Work order: Lines before the one containing "The height and width of the screenshot is (1612, 2296)." are excluded; reproduce that line and all lines after it in the entries below, exactly.

[Recorded information — start]

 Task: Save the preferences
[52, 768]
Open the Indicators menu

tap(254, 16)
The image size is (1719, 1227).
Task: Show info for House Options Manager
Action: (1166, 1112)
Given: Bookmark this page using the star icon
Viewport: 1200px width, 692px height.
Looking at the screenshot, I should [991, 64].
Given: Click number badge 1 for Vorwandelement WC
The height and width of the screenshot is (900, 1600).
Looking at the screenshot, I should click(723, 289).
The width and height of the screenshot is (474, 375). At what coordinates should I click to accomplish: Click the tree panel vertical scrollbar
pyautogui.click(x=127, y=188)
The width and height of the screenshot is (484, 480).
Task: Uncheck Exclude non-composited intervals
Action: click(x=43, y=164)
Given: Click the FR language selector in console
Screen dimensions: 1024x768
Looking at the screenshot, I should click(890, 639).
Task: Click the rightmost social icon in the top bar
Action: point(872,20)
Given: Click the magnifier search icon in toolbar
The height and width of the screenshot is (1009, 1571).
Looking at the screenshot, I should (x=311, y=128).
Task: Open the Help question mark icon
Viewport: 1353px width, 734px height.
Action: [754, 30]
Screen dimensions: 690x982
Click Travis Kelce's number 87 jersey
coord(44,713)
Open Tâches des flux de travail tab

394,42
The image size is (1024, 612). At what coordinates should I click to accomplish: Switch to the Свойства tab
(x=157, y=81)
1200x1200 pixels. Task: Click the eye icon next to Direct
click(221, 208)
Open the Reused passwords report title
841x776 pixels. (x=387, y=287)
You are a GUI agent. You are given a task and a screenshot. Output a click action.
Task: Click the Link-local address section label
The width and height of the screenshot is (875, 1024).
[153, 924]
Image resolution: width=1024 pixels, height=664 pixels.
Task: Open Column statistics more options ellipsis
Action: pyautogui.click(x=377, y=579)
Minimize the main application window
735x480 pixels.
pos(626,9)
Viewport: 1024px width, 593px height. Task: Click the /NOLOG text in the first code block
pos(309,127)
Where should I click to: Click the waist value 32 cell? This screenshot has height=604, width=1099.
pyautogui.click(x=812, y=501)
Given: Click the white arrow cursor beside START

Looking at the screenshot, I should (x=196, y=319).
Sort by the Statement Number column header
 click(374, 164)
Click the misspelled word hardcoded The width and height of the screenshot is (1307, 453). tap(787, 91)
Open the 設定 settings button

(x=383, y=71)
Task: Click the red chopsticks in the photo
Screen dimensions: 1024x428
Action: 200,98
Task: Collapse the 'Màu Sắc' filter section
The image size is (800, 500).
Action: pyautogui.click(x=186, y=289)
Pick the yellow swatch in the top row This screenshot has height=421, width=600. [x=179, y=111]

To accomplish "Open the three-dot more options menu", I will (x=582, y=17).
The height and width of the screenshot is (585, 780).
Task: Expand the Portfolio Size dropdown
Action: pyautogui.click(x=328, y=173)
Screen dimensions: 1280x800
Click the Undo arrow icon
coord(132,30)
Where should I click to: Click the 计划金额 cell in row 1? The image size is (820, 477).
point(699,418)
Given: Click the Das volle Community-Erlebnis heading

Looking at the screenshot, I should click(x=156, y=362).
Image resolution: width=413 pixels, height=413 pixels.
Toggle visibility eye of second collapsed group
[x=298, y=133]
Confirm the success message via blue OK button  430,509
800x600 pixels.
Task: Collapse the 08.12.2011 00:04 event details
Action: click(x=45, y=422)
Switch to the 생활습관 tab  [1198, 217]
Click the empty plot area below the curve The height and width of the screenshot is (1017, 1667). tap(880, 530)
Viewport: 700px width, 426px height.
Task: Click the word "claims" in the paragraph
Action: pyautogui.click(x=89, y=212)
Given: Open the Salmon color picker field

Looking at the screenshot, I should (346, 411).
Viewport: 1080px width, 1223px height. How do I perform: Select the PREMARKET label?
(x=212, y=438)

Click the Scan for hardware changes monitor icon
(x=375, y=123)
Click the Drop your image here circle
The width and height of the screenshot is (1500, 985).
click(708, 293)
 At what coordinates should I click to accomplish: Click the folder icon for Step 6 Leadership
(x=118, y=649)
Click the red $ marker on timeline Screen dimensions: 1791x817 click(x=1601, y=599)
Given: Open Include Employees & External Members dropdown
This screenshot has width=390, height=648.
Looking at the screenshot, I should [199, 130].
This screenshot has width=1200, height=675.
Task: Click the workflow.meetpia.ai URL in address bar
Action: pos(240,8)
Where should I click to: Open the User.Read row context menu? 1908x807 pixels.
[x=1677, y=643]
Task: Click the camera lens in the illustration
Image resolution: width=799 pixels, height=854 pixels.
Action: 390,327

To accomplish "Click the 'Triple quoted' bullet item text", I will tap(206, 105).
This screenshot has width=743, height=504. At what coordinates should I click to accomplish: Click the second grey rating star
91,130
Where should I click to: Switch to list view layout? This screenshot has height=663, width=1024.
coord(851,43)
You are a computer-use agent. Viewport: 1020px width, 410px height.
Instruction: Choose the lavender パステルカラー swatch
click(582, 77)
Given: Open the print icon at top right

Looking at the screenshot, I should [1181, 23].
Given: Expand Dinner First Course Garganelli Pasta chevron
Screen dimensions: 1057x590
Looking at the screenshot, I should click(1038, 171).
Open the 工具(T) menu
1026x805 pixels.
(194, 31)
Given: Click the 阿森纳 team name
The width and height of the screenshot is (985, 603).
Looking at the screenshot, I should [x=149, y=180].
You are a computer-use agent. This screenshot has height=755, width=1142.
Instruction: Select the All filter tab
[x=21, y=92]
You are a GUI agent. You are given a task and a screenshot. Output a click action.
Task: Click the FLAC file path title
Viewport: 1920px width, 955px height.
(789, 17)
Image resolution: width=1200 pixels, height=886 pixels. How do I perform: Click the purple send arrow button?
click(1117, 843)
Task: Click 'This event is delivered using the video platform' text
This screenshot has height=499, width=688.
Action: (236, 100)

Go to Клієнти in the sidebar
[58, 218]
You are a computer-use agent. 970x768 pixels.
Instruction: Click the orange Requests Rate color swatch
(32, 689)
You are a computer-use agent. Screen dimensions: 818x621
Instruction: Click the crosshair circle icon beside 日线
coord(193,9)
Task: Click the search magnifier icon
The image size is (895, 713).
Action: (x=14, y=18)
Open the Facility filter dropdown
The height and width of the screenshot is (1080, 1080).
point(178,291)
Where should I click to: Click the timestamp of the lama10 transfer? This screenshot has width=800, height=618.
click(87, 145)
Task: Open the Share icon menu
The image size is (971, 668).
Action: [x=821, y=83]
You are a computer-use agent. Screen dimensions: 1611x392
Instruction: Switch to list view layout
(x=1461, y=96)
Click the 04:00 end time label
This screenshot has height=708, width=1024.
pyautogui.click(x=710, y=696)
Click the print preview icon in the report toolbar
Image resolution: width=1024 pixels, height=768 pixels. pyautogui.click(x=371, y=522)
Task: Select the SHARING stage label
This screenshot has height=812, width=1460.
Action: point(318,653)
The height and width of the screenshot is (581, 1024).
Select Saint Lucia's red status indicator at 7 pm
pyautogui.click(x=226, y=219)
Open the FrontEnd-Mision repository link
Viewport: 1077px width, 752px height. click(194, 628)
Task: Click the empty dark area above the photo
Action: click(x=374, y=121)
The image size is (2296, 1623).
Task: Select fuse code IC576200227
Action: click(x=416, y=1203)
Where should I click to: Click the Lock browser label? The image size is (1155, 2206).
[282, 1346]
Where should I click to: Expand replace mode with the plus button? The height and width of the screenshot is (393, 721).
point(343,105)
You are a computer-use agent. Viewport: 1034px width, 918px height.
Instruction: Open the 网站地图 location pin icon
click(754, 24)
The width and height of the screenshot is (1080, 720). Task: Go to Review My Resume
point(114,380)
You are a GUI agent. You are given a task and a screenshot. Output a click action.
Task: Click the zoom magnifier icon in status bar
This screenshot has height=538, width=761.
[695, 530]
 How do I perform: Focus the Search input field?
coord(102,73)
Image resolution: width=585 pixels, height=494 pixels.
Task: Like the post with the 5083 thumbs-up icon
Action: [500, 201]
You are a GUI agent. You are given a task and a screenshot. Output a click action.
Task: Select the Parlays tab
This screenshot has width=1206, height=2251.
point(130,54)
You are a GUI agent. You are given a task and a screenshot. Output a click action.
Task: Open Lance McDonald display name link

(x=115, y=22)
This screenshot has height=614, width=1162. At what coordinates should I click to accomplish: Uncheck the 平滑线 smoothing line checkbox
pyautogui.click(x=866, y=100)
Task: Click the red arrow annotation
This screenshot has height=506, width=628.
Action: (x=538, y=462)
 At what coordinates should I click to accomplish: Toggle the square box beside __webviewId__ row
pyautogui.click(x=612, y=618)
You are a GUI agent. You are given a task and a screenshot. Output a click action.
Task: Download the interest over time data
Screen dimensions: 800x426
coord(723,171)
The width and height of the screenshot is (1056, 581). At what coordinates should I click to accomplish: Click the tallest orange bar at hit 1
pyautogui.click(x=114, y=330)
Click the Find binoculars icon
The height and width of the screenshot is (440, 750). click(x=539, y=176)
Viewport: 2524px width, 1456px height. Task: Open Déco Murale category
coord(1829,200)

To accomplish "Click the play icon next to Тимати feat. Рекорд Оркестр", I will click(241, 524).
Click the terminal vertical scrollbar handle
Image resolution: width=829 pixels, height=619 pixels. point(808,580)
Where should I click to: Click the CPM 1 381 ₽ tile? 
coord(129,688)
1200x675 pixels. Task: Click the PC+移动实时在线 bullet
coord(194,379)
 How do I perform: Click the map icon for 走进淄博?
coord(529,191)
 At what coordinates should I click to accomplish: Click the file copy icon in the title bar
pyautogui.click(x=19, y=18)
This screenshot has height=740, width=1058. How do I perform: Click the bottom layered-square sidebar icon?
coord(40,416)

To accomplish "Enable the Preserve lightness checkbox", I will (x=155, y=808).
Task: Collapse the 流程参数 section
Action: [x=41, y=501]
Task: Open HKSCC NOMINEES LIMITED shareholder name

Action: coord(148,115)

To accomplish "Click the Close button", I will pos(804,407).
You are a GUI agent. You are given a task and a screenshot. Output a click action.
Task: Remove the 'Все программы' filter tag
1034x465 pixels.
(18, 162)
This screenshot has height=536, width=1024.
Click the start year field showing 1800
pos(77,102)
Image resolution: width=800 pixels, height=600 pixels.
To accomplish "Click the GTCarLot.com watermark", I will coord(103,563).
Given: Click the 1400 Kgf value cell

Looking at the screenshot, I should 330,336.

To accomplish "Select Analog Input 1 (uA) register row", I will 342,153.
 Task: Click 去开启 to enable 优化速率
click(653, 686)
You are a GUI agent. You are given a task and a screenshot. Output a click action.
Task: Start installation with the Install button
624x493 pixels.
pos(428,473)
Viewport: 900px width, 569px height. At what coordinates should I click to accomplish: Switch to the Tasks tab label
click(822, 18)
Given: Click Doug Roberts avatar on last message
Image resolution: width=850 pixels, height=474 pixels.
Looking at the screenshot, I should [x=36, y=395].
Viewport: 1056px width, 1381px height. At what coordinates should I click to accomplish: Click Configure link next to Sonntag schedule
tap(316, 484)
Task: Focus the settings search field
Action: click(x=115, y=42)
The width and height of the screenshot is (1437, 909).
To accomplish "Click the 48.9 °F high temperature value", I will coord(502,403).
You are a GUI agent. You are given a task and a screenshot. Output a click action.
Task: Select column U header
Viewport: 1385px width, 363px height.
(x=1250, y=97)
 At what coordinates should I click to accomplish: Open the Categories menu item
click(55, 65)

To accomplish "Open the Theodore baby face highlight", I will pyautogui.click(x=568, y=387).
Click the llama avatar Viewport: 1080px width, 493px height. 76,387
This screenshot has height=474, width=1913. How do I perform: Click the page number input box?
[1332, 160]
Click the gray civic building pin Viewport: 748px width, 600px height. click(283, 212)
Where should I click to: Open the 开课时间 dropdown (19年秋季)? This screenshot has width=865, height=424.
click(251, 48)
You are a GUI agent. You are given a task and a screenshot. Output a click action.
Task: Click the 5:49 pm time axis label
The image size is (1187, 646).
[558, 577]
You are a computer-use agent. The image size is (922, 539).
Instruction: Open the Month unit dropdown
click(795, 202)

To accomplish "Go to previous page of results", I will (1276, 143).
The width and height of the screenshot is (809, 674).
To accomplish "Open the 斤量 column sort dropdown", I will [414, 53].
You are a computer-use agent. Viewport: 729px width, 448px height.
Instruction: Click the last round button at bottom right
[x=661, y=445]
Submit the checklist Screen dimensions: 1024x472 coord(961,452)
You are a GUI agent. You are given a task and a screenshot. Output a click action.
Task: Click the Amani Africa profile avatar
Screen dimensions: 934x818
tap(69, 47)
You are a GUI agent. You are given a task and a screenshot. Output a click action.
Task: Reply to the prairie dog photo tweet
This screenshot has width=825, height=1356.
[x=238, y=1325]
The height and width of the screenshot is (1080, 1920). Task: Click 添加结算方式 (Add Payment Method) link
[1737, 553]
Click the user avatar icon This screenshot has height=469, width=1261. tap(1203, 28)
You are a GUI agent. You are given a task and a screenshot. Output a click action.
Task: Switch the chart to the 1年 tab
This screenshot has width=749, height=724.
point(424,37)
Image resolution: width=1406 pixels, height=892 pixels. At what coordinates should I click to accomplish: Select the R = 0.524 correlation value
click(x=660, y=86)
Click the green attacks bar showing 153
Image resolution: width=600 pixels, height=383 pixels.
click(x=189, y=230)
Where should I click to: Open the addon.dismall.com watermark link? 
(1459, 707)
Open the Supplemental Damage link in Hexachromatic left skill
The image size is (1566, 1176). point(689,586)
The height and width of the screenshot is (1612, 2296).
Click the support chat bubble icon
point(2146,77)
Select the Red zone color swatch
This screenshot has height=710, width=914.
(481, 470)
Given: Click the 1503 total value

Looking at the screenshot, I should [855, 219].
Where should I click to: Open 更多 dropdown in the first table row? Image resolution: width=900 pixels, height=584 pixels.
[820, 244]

[Recorded information — finish]

Finished task:
The height and width of the screenshot is (1612, 2296).
Click the support chat bubble icon
point(2146,77)
Select the Red zone color swatch
This screenshot has height=710, width=914.
(481, 470)
Given: Click the 1503 total value

Looking at the screenshot, I should [855, 219].
Where should I click to: Open 更多 dropdown in the first table row? Image resolution: width=900 pixels, height=584 pixels.
[820, 244]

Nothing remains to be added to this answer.